This helps students by optimizing their resources at the university. They can save both time and money by placing into the highest possible level language class. It also helps each class by creating a more linguistically homogeneous group of students.

2. Attributes of a placement exam

A placement exam needs to be constructed in such a way that it can be administered quickly and efficiently. It must also be remembered that because such test are administered to freshman students, often before they acquire any real college experience, test affect may be unusually high. The test needs to be short because the orientation periods for incoming students do not permit a great deal of time for testing. The format of the test should also allow for expeditious evaluation. Multiple-choice is undoubtedly the optimum exam format: it can be administered by someone who does not speak the language being tested, and it can be corrected almost immediately.

A placement exam should also accurately place all students regardless of the amount of time that has elapsed since they last studied the language. That is, it should be able to predict whether a low score is the result of forgotten material that will be easily remembered, or whether the material was never really learned before. This is no easy task, and in fact, may not even be possible. I fell, however, as shown in section 4.2.2., that if we know beforehand what a student's foreign language experience is, specifically how much and how long ago he has studied, we can make a better prediction based on a test score than if we ignore such background information.
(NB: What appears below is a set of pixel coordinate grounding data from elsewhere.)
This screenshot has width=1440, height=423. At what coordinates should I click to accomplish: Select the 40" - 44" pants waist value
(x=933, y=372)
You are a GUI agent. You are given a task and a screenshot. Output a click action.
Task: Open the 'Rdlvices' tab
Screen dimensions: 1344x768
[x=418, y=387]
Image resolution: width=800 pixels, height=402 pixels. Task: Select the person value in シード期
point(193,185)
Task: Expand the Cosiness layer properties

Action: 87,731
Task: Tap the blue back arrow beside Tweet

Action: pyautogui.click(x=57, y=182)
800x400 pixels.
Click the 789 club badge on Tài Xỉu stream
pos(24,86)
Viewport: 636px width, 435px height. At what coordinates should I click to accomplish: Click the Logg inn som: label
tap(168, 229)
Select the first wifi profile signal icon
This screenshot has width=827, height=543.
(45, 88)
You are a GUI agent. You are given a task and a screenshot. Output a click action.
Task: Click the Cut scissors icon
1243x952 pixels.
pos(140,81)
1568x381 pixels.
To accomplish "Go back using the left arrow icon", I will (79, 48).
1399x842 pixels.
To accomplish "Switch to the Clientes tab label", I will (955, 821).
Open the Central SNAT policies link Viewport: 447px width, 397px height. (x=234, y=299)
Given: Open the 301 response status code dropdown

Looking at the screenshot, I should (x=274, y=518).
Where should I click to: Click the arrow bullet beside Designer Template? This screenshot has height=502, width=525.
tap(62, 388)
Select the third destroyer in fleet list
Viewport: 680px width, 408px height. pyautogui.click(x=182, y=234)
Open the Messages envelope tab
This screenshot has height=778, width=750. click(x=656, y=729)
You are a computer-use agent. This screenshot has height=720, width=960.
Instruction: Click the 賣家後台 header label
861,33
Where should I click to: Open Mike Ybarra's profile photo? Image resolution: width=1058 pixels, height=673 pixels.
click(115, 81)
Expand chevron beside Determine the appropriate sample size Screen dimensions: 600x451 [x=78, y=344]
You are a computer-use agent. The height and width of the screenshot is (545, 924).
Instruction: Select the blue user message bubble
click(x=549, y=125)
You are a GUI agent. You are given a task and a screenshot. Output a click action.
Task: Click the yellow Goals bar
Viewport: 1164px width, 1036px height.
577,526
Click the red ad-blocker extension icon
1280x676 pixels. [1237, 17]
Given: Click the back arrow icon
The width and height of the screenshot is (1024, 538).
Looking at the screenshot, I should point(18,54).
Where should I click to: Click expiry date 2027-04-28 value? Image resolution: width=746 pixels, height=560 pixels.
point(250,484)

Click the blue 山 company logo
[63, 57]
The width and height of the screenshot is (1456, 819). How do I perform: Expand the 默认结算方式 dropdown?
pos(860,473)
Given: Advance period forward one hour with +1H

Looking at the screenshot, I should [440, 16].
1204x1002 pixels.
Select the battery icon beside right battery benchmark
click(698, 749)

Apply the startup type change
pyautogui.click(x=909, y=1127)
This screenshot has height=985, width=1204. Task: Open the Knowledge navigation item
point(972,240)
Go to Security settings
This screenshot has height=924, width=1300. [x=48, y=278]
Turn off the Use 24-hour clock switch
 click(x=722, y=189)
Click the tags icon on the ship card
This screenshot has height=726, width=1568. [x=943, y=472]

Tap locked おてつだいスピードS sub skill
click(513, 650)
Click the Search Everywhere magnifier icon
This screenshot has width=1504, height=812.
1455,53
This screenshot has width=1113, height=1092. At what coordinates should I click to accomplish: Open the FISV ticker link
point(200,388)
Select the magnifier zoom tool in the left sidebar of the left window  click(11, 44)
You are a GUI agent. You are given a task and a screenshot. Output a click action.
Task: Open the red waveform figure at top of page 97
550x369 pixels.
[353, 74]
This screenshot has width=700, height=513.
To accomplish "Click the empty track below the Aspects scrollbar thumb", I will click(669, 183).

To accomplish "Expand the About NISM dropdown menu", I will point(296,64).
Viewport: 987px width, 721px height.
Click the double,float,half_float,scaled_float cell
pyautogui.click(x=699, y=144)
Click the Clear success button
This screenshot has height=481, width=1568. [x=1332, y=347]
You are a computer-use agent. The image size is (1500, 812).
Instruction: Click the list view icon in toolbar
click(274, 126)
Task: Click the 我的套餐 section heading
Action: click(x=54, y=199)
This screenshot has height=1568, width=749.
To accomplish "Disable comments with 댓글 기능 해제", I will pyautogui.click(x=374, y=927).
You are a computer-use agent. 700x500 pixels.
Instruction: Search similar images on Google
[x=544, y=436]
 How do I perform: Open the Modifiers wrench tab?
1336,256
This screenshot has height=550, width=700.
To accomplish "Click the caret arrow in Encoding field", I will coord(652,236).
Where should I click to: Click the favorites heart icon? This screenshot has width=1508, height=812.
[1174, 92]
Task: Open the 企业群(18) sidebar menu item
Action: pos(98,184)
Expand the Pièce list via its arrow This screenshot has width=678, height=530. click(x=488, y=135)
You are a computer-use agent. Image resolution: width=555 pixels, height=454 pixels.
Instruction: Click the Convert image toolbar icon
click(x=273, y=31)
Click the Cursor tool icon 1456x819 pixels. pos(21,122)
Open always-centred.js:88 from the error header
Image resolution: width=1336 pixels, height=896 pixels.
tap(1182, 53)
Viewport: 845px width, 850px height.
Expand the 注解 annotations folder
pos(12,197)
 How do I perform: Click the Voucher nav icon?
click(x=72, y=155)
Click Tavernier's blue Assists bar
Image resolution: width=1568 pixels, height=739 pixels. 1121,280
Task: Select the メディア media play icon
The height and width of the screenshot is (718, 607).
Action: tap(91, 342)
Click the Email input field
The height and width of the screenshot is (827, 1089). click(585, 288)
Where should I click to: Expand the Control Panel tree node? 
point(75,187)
3.0. Assumptions of a placement exam

A placement exam assumes that students taking it will want to do well. That is, that they will try to attain the highest possible number of correct answers. The exam also assumes that the number of items it contains is adequate to place students into the necessary levels. Those two assumptions are in fact tacit in most testing situations. However, in the discussion of placement exams, they are very often inaccurate. This is especially true of the first: a great number of students, as I will show later, purposely do poorly on the exam.

3.1. Student reasons for studying foreign language

The first assumption above presumes that students will try to do as well as they can on a placement exam. Yet for a variety of reasons, it has become rather obvious that many students go out of their way to do poorly on the exam in order to be placed in a low-level foreign language class. They may do this for a variety of reasons. First, a great number of students, through some sort of misguided modesty, believe that they learned less than they actually did in their previous foreign language study. They therefore feel that it is in their best interest to repeat elementary classes. Second, their apprehension of the university environment and anticipation of academic standards much higher that what they have been used to lead them to believe that although a class is labeled 'introductory' or 'elementary' and numbered in the 100 level, it will be far beyond their ability. They frequently persist in this belief even after a placement exam shows that they belong in such a class. Third, many students place great emphasis on the continuity of their program and want to begin their foreign language course of study at the beginning just to make sure they don't 'miss' anything. Last of all, a certain number of students are after the notorious 'easy A'.

During the initial week of a first semester Spanish class in which the author was the instructor, students were required to write a short essay, in English, about their motivations to study Spanish. They were encouraged to be honest in their responses and were told that negative responses would not affect their grade on the essay. Several of their remarks follow.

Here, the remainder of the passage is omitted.